Task instructions
1. In its final sentence, which qualities does the passage on magic and human sacrifice say a person would need to have at once?
2. Pick up the passage on magic and human sacrifice after its last sentence and continue it.
══ Source text ══
As mentioned passim, magic is real—not just illusions, actual magic. The most powerful actuator for magic is blood; and so it follows—given that it is not that hard, after you have vaulted the modernist psychological barrier, to see magic is real—that human sacrifices have been made in recent times. This is a common trope on the right, but I do not think that it is very widespread—I do not think Biden or the Clintons have sacrificed dozens, perhaps hundreds, of people and have chambers filled with skulls beneath their various mansions and estates.


It makes little sense that it would be so: in the first place, the number of people who break through the materialist illusion is relatively small and then you would require someone with the evil intent to kill in order to actuate their spells, another reduction in the pool. If the sacrifice were made successfully the effect would be so powerful that there would be little need to undertake the operation repeatedly; further, the number of people who are so constitutionally disordered and with sufficient nous and connections to avoid the police and who are convinced that magic is real cannot be large—yet it is large enough, I think.
═══
══ Provided material ══
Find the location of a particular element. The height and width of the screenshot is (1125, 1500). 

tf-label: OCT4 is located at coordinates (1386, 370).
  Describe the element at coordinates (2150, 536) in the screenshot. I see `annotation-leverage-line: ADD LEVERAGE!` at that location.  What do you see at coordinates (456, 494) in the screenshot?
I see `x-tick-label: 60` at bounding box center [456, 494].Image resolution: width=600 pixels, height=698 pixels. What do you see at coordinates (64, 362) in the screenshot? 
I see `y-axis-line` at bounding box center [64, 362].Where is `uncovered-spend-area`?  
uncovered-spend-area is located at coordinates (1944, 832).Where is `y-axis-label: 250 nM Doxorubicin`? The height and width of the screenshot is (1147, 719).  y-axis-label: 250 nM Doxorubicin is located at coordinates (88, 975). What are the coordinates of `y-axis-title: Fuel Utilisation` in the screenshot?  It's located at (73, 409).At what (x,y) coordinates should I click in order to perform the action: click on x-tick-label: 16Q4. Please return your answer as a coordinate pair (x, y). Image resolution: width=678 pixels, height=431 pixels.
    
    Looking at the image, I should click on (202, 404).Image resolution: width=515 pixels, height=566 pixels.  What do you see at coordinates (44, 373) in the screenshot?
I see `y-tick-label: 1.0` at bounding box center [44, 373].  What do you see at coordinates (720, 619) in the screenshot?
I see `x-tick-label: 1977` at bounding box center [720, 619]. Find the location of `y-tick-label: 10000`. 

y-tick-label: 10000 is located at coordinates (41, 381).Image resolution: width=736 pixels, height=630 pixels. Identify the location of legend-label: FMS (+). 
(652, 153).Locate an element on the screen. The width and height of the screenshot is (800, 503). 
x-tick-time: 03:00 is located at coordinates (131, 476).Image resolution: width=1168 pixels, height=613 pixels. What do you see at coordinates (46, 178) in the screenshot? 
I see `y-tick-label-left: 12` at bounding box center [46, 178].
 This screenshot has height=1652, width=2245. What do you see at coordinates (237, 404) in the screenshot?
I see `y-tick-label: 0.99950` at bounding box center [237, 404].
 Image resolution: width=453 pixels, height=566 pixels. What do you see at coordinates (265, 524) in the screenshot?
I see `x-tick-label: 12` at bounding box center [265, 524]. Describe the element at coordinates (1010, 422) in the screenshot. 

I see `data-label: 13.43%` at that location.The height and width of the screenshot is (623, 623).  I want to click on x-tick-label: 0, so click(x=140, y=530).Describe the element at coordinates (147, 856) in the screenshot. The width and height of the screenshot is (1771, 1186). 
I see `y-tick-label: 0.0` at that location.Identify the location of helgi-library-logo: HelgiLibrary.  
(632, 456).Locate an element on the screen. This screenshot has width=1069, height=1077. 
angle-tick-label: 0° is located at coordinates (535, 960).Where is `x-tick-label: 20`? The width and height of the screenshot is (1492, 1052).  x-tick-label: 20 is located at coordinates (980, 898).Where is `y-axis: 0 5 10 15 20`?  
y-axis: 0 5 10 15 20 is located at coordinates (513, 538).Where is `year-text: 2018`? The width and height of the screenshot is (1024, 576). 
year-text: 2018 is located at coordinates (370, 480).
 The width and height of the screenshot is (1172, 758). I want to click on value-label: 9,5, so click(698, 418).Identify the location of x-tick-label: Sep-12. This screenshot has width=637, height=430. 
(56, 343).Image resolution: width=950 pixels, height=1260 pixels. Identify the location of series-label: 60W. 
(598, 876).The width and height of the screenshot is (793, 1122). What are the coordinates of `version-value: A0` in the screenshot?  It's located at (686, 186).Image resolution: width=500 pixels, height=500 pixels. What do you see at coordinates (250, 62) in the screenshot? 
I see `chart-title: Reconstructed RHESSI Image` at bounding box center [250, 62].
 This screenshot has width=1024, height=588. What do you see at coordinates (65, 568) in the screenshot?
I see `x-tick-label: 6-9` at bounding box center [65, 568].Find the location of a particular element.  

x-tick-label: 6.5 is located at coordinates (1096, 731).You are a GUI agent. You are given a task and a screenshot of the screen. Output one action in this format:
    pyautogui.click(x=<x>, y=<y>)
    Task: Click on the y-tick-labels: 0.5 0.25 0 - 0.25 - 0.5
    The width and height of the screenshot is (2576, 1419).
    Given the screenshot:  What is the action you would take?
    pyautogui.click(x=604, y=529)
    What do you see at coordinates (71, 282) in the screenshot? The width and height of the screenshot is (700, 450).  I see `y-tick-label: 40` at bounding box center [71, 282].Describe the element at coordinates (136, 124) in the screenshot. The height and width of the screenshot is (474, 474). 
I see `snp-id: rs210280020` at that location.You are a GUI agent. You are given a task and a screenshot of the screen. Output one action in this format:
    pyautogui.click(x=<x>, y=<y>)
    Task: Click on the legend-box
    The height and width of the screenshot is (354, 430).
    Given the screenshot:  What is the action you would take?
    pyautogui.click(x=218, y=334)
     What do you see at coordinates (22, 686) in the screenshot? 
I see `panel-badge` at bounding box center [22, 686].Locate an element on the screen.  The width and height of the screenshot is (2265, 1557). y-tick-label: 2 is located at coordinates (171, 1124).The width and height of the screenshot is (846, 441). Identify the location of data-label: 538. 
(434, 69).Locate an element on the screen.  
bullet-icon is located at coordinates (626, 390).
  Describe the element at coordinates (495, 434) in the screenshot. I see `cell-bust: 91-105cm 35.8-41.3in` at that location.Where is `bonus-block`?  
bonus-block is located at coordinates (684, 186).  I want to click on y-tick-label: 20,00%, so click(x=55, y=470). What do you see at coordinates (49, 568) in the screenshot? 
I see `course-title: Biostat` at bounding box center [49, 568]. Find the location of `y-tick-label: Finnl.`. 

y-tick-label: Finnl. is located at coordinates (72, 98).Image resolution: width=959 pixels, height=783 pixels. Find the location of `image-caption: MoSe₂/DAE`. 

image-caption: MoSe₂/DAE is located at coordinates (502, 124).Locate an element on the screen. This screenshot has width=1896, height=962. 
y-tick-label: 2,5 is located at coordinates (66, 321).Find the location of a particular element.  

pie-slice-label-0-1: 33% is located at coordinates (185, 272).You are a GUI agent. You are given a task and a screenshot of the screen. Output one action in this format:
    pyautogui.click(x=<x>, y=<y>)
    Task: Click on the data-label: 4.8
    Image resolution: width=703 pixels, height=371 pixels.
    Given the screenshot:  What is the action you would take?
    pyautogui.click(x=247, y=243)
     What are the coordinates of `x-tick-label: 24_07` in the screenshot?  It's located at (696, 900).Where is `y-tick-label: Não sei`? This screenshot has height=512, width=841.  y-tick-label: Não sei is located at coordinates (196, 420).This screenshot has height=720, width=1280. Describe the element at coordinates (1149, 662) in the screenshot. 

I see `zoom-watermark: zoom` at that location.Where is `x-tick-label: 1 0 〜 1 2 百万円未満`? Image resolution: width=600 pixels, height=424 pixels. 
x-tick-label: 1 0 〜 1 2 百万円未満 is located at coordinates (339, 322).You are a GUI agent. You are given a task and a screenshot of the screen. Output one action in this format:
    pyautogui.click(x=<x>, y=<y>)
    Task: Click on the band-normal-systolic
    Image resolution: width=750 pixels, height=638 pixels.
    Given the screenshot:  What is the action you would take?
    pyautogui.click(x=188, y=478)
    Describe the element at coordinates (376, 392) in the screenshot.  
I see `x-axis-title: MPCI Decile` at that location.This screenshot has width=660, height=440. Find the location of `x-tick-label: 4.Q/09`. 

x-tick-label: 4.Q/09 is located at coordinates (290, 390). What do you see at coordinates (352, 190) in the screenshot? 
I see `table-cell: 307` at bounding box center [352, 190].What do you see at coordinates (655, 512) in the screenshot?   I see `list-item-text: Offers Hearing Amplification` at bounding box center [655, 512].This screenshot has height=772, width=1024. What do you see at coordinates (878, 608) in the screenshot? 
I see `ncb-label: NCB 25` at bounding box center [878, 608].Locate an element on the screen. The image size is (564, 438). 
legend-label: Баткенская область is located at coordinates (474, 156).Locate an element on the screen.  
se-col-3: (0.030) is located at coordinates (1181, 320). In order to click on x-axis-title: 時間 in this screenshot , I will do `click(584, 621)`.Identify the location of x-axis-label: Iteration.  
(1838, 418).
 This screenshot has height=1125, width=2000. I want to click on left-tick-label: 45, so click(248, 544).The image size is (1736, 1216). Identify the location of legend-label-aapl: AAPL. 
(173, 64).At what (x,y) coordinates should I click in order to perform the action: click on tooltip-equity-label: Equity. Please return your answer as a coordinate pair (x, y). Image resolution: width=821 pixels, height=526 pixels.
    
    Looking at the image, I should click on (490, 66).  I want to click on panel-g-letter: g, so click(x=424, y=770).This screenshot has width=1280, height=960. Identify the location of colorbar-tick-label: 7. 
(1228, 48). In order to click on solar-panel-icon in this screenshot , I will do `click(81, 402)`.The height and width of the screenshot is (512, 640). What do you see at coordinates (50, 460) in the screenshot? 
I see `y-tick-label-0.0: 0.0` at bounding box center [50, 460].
═══
Responses by task
1.
- So constitutionally disordered
- Sufficient nous and connections to avoid the police
- Convinced that magic is real

2.
So I would hazard that there have been perhaps six to a dozen human sacrifices in the West over the last thirty years—after all, a certain proportion of the population goes missing every year, not everyone has a family to make a fuss about them, and a well-organised and well-connected group could easily acquire someone and disappear them. I am pretty sceptical about human nature, so I am sure there are people who would have no scruples about a murder to enrich themselves—or, more likely, to gain power.


Michel Houellebecq alludes to a similar idea in his novel Atomised, though I think, as a strict atheist, he would see such activities as weirdo self-delusion and not actual magical acts. Within this context, I remind you once again that the unicorn—when presented alone, without a lion—has long been considered a symbol for Satan, as attested in Guénon; and the unicorn appears everywhere in contemporary media, particularly from the West Coast (it’s even the first emoji that appears on my iPad emoticon selection panel)—so it would be no surprise if a human sacrifice had been conducted in some secluded California valley.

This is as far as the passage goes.